EGC: Als »Lagerfeuer« bezeichnest Du das Teil vor der Figur...

MO: Ja.

EGC: ...in dem das Radio ist, da in dieser Baumgabel?

MO: Ja, das sind tatsächlich Lautsprecher. Die gibt’s als Steine und als Baumscheite.

EGC: Das ist dann gar kein echter Baum?

MO: Nein, nein.

EGC: Keine echten Baumteile?

MO: Nein, das ist Plastik aus dem Türkenladen, ein Außenlautsprecher.

EGC: (Lacht) Verrückt!

MO: (Lacht) Tja.

EB: Gut, jetzt hast Du da auch von Dir selbst zusammengemischte Musik. Ist es trotzdem nicht der Bestandteil Deiner Arbeit?

MO: Nein, das ist halt nicht mehr so, es ist ein Schwund. Also, ich bin dagegen die Radios auszutauschen. Das find ich nicht gut, da hin jetzt irgendwie einen CD-Player einzubauen. Das wäre im wirklichen Leben ja auch kaputt.

EGC: Also, es kann stumm bleiben.

MO: Ja.

EGC: In der Ausstellung »Salon de Musique« im Museum Straßburg, 2001, hast Du der Figur in Freefidelity-Camp ein mit den Worten »no logo« bedrucktes T-Shirt angezogen. (Siehe unter: www.haah.de/deutsch/markus_oehlen/abbildungen.html).

MO: Nein, Entschuldigung, »free logo«, »free«! Da, guck mal, was das heißen könnte.

EGC: Ich kann’s nicht entziffern.

EB: Kann schon sein, »free«.

MO: »Free logo«.

EGC: Okay. 

Offensichtlich besteht hier ein Bezug zu dem Bild Deines Bruders, das im unteren Teil typographisch mit den gleichen Worten versehen ist. (Siehe unter: www.haah.de/deutsch/markus_oehlen/abbildungen.html).

MO: Ja, das ist eine Art Zusammenarbeit; so ein bisschen von seiner Arbeit in meiner Arbeit. Das Hemdchen wurde dann später wieder ausgezogen.

EGC: Ja (lacht).

(kichern)

- - -

* AUFGABE A:
Formatiere die Datensätze vom Anfang bis einschließlich der Zeile mit "center [646, 731]." als JSON-Liste von Zeichenketten, eine pro Zeile. Leerzeilen lässt du weg.

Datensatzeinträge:

- - -

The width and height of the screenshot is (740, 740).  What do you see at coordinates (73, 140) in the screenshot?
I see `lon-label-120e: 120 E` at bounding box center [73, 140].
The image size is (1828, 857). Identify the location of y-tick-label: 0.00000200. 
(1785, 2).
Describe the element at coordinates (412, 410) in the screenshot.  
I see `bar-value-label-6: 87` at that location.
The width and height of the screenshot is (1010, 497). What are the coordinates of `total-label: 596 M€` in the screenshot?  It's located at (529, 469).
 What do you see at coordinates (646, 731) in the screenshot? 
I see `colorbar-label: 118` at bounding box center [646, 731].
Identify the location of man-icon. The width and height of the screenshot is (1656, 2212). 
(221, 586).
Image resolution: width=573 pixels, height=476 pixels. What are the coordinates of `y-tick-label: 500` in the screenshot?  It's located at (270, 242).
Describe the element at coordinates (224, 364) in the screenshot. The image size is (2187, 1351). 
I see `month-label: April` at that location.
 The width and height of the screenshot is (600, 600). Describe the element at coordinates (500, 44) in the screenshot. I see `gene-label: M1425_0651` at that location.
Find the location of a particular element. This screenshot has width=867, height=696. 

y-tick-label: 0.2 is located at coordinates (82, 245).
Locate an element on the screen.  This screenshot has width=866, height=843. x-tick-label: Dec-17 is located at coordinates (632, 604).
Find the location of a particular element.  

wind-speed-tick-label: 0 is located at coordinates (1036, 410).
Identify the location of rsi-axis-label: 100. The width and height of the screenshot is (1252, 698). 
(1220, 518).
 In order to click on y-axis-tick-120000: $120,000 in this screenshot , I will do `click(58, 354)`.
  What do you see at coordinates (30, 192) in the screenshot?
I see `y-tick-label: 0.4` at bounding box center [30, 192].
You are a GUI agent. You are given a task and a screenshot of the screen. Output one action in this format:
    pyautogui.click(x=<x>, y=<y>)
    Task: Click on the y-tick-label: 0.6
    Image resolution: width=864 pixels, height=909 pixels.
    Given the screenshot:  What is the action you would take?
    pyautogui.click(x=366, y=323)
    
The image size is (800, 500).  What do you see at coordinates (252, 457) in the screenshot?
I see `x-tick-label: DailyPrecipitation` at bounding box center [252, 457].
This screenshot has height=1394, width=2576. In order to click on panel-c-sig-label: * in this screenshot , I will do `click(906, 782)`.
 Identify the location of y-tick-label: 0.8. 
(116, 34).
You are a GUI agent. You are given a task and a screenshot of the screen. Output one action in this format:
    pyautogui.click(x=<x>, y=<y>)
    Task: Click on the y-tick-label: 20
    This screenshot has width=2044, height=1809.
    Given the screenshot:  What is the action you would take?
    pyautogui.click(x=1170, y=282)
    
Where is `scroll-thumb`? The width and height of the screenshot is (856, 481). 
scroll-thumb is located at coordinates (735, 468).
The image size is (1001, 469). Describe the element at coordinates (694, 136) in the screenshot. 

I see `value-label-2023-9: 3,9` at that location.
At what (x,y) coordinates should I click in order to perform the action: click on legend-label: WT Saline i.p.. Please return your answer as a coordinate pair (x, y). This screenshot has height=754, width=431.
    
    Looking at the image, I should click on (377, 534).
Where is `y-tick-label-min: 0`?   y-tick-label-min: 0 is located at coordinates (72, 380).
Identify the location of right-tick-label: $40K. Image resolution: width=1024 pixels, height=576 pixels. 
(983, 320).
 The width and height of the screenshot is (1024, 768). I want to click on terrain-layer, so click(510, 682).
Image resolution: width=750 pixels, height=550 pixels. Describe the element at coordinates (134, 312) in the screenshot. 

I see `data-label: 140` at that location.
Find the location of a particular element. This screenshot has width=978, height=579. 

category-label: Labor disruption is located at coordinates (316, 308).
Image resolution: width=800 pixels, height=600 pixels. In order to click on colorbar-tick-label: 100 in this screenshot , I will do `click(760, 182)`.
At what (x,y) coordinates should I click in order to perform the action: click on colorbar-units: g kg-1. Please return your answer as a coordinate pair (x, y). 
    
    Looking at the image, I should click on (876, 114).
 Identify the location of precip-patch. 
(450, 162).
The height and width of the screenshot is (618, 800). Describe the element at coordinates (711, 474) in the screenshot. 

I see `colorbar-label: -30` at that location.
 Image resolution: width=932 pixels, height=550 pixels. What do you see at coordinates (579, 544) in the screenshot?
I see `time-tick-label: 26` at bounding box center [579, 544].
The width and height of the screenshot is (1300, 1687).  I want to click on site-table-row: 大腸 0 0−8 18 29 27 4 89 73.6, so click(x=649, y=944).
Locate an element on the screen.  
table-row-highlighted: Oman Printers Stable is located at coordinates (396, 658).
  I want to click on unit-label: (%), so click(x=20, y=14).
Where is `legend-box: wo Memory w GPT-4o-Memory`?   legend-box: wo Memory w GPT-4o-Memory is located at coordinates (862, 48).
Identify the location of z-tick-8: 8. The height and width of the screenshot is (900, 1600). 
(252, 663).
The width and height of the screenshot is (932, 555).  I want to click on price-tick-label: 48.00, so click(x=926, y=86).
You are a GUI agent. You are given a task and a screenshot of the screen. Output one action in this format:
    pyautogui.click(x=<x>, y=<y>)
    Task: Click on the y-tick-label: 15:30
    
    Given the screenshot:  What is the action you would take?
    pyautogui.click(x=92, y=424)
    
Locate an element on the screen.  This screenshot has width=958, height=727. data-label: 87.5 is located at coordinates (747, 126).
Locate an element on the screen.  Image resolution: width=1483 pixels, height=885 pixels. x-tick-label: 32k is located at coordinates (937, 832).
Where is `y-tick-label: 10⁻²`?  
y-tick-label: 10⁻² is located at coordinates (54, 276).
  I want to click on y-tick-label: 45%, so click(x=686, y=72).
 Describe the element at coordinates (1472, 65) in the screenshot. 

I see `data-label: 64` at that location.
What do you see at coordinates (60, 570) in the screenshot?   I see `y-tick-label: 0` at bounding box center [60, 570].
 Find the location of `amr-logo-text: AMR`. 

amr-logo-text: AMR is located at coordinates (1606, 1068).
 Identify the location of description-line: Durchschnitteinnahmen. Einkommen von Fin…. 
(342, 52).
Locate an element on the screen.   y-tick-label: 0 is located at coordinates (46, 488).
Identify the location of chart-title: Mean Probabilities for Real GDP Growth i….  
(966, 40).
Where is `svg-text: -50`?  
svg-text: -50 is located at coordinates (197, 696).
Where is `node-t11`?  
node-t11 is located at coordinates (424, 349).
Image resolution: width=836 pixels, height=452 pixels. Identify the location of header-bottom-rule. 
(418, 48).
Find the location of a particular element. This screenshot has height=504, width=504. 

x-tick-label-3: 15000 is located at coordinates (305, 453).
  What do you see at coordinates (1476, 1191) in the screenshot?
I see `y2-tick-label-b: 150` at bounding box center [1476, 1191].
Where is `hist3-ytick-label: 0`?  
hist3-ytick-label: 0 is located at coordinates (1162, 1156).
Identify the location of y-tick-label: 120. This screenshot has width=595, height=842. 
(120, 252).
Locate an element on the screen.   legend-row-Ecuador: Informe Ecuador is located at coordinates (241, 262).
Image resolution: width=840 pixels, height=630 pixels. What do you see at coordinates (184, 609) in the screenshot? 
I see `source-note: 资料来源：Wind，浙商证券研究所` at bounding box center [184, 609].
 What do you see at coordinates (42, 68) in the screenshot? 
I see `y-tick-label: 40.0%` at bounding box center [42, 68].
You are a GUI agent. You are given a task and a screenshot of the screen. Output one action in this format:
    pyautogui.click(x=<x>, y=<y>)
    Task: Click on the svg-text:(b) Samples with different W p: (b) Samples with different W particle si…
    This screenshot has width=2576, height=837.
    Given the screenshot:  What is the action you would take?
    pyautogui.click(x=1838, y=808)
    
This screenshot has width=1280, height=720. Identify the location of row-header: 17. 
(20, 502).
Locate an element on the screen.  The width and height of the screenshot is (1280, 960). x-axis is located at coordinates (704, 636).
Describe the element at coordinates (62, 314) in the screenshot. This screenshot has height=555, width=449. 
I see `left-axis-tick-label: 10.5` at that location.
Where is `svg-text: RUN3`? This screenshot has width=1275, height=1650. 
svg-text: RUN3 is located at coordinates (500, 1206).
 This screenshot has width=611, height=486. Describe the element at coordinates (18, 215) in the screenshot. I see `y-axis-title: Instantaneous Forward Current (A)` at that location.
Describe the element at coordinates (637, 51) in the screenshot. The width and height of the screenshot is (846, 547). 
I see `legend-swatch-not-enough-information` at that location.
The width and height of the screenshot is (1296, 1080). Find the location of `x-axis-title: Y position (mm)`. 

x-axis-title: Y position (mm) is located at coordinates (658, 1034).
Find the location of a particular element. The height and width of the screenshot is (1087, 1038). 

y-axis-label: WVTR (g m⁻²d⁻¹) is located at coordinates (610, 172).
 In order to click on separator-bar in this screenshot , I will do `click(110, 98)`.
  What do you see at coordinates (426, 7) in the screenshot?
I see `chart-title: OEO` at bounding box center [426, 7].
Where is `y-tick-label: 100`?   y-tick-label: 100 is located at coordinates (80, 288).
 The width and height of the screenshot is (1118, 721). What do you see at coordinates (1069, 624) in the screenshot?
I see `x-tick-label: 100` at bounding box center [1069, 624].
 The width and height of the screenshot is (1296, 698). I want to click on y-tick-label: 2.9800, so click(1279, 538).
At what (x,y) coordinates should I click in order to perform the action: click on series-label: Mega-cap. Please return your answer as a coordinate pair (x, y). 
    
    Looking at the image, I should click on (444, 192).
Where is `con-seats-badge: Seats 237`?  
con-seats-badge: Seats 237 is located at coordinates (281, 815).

- - -

* AUFGABE B:
Schreib aus dem Interview alles von "MO: (Lacht) Tja." bis einschließlich "kann stumm bleiben." Wort für Wort ab.

* ANTWORT A:
[
  "The width and height of the screenshot is (740, 740).  What do you see at coordinates (73, 140) in the screenshot?",
  "I see `lon-label-120e: 120 E` at bounding box center [73, 140].",
  "The image size is (1828, 857). Identify the location of y-tick-label: 0.00000200. ",
  "(1785, 2).",
  "Describe the element at coordinates (412, 410) in the screenshot.  ",
  "I see `bar-value-label-6: 87` at that location.",
  "The width and height of the screenshot is (1010, 497). What are the coordinates of `total-label: 596 M€` in the screenshot?  It's located at (529, 469).",
  " What do you see at coordinates (646, 731) in the screenshot? ",
  "I see `colorbar-label: 118` at bounding box center [646, 731]."
]

* ANTWORT B:
MO: (Lacht) Tja.

EB: Gut, jetzt hast Du da auch von Dir selbst zusammengemischte Musik. Ist es trotzdem nicht der Bestandteil Deiner Arbeit?

MO: Nein, das ist halt nicht mehr so, es ist ein Schwund. Also, ich bin dagegen die Radios auszutauschen. Das find ich nicht gut, da hin jetzt irgendwie einen CD-Player einzubauen. Das wäre im wirklichen Leben ja auch kaputt.

EGC: Also, es kann stumm bleiben.